| EXERCISE BRIEF |
Tally the lines below that hold the string "document", and report the tally by itself.

| AVAILABLE DATA |

------------------------

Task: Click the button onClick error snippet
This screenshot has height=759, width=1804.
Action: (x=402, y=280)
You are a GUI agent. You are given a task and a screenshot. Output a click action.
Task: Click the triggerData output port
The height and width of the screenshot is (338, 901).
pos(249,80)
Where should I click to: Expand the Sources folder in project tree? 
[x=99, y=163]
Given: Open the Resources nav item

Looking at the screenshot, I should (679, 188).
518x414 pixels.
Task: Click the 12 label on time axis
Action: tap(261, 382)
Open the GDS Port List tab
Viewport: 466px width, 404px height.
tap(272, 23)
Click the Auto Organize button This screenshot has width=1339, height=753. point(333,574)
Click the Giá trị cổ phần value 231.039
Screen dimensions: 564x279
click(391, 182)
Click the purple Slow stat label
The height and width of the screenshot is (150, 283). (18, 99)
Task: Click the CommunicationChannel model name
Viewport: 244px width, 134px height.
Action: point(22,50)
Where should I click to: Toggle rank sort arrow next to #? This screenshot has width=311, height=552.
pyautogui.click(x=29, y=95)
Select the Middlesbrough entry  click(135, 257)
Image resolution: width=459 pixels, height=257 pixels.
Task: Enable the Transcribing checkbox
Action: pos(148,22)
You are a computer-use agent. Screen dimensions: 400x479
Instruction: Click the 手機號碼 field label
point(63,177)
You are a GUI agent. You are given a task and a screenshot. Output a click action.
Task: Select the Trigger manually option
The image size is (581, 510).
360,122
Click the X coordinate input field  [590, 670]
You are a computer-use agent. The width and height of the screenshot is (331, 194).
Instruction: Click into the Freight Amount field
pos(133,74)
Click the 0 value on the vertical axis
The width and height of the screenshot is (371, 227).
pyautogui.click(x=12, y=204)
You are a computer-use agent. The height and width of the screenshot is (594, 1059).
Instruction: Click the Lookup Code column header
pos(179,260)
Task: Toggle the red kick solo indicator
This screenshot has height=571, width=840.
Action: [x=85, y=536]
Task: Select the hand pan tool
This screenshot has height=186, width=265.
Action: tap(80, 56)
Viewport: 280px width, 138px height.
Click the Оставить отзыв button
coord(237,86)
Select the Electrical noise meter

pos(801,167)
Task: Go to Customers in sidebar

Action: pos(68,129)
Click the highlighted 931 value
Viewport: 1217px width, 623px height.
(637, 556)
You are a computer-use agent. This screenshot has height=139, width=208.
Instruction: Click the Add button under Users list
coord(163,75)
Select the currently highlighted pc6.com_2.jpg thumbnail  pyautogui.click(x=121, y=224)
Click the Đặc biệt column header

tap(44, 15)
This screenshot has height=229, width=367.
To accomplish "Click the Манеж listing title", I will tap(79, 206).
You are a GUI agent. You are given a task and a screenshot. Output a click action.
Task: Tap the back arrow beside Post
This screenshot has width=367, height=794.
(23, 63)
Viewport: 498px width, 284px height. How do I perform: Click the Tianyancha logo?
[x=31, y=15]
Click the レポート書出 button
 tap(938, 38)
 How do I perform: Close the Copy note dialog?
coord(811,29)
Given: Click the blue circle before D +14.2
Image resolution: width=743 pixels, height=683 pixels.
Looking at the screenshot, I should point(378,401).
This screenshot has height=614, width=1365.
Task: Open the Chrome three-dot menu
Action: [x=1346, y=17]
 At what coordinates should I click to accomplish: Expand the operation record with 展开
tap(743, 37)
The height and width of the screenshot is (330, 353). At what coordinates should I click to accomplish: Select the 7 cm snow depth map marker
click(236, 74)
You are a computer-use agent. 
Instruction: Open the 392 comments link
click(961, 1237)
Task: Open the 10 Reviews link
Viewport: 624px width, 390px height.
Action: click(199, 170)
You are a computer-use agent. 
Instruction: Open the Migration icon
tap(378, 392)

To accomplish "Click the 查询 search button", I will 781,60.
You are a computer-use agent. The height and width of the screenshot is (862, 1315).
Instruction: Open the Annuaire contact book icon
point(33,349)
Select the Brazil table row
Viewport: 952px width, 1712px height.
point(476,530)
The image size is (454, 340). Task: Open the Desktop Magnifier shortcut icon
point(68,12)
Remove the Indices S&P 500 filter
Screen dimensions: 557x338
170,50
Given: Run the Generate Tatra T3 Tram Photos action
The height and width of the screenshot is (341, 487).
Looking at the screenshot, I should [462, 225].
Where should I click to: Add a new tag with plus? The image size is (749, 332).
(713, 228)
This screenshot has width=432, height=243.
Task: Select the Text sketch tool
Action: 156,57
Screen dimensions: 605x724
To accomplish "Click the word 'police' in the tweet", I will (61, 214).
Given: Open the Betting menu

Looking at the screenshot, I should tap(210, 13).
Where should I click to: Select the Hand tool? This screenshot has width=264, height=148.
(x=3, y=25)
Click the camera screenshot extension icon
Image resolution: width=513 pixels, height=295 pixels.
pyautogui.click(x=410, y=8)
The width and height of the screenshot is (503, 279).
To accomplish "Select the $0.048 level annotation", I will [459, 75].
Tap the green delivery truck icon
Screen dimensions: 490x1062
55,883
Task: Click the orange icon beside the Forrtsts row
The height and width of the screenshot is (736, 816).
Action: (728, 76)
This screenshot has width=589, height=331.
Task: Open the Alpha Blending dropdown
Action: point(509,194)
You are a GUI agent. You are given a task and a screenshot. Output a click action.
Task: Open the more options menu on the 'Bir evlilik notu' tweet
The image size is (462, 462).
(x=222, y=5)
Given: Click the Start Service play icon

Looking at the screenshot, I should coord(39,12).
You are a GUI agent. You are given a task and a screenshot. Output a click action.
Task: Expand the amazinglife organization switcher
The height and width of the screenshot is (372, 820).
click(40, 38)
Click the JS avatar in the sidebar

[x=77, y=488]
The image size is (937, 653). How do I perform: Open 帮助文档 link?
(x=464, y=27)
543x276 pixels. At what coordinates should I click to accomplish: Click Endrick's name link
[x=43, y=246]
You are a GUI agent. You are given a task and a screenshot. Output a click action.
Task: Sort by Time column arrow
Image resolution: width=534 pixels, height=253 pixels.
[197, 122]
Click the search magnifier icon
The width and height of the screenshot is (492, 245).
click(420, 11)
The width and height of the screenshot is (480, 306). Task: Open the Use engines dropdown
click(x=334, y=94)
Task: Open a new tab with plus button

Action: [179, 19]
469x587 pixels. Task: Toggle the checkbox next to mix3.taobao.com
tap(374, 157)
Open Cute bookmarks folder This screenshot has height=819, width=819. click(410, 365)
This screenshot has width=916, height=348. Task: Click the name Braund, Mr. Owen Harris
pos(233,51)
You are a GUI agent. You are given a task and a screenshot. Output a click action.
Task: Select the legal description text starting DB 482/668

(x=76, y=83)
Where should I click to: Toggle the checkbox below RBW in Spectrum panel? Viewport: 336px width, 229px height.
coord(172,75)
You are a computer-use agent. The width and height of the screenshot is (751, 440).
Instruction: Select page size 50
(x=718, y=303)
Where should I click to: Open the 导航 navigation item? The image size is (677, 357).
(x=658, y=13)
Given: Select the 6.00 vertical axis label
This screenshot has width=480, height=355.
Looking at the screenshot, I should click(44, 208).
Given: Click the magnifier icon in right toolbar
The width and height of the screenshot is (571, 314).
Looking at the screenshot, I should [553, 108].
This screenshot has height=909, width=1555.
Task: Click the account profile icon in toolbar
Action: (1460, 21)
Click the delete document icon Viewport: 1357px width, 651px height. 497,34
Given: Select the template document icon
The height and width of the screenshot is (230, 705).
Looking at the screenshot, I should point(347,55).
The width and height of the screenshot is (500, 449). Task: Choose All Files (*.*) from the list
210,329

------------------------

| ANSWER SECTION |
2